Superstars aren't allowed to change. Even the fans who love them insist they be dipped in wax: no new songs, no new attitude, and certainly no new look. Such is the "kind of based on a true story a little bit" premise of Danny Collins, a charmer with Al Pacino as a megawatt singer who sells out stadiums but has calcified into a caricature. Pacino plays him as delusionally vain. Danny's accepted selling out — who wouldn't? — until his manager (Christopher Plummer) presents him with a letter John Lennon wrote decades ago urging Danny to "stay true to yourself." Talk about a from-the-grave guilt trip.
Danny Collins is a redemption movie in the skeptical key of Jerry Maguire. Our decadent hero decides to fix himself in the first act. The rest of the film is him realizing how hard it'll be to keep living right -- and that maybe he doesn't have the moral clout to manage it. Danny jets off to Jersey in his private plane, checks into a modest hotel, and stuffs a grand piano into a room so cramped he has no choice but to sit down at the stool and compose.

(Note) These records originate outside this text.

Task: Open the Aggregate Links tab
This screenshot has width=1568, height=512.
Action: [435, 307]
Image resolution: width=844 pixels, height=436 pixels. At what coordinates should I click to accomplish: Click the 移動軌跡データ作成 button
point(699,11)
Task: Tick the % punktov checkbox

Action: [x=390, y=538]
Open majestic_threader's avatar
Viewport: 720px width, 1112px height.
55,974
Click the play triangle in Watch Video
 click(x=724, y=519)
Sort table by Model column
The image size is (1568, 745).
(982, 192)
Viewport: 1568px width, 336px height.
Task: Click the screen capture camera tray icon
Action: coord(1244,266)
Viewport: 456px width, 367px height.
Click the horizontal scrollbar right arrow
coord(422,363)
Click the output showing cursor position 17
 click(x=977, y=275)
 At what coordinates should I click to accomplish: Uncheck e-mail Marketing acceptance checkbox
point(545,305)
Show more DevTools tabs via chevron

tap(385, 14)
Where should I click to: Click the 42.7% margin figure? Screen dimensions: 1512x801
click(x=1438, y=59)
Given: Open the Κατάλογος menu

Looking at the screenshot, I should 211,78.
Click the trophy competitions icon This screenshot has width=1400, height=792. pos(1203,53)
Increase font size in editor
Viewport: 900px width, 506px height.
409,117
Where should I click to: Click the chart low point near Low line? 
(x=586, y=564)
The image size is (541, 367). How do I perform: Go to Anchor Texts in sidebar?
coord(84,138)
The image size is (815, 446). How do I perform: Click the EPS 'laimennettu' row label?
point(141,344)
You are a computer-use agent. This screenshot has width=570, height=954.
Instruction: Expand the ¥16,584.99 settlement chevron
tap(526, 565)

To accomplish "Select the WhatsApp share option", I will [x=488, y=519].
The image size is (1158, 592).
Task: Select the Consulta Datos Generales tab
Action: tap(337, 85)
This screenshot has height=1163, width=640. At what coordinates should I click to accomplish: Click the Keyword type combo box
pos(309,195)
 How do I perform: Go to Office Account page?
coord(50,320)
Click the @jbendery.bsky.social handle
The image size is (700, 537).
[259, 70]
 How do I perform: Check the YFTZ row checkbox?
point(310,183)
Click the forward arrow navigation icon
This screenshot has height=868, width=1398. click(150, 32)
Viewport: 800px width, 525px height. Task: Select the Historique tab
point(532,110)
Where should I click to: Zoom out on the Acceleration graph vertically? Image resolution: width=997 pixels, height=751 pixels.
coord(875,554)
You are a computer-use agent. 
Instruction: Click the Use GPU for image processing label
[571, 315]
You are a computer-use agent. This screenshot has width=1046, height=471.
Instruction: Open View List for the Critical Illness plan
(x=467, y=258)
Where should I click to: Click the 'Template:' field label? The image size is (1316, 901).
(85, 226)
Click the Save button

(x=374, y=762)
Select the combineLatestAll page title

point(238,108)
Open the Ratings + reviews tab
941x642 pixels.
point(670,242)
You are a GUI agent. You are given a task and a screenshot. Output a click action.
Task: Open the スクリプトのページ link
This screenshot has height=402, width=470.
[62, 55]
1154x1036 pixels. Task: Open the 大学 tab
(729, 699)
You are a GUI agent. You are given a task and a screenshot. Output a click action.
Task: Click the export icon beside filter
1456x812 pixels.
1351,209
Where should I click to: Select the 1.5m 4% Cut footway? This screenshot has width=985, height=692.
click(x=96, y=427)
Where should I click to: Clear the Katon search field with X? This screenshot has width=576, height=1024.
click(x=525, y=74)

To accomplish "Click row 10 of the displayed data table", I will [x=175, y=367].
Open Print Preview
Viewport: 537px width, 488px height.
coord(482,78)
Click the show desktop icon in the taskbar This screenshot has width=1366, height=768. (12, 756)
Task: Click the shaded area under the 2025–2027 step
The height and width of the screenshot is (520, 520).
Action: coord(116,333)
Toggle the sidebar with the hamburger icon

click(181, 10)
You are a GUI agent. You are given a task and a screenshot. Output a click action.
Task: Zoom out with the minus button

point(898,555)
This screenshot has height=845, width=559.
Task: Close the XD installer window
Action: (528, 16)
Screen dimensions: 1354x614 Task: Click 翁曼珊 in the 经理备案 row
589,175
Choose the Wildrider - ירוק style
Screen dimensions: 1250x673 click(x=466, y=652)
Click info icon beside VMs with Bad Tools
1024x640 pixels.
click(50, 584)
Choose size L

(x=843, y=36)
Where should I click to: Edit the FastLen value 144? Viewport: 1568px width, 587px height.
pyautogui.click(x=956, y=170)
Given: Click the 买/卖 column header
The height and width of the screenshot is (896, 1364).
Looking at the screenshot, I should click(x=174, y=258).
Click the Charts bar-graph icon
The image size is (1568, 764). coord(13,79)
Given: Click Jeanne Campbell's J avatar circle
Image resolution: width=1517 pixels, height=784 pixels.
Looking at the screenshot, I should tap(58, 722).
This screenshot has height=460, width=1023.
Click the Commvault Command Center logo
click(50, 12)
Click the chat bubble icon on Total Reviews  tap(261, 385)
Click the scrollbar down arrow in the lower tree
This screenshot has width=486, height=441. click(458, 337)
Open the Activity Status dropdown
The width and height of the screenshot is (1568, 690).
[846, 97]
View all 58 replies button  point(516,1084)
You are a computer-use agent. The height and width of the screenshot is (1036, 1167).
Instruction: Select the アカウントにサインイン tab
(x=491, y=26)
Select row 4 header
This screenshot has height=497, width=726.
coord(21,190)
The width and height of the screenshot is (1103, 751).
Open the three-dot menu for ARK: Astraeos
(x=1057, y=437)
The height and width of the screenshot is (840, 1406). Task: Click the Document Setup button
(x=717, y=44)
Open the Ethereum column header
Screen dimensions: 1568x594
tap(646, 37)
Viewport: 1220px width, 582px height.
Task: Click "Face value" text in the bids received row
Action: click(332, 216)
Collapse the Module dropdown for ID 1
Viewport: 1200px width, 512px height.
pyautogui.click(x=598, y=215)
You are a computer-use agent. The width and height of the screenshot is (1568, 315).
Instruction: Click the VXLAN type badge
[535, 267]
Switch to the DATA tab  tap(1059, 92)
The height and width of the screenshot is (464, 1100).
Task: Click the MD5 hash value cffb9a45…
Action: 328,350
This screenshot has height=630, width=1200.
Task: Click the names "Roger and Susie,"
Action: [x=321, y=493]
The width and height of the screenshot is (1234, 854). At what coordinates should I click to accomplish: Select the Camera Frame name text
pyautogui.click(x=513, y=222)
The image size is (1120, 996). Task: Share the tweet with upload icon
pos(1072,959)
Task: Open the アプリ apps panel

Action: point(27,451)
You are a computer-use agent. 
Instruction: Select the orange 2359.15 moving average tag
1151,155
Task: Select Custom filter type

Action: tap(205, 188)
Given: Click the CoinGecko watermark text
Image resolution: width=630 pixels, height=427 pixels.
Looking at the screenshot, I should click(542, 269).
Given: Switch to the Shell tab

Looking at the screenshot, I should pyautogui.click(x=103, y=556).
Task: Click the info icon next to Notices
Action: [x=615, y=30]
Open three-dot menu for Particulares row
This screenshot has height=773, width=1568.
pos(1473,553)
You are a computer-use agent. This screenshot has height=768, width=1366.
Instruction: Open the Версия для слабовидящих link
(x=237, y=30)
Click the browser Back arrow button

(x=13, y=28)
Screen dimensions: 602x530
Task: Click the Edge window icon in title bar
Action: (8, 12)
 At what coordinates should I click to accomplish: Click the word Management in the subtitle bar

In a way, Danny Collins is allowing Al Pacino to do the same thing. The great Seventies talent has "hoo-ah!"–ed through recent decades, cranking out variations on his greatest hits. This movie is a narrow character piece that shows Pacino wrestling to reveal layers in a man who's worried he might actually be hollow. He and Fogelman string together dozens of small, perfect moments. Meanwhile, Bobby Cannavale, playing Danny's estranged son, comes close to out-acting Pacino, who proves willing to share the mic.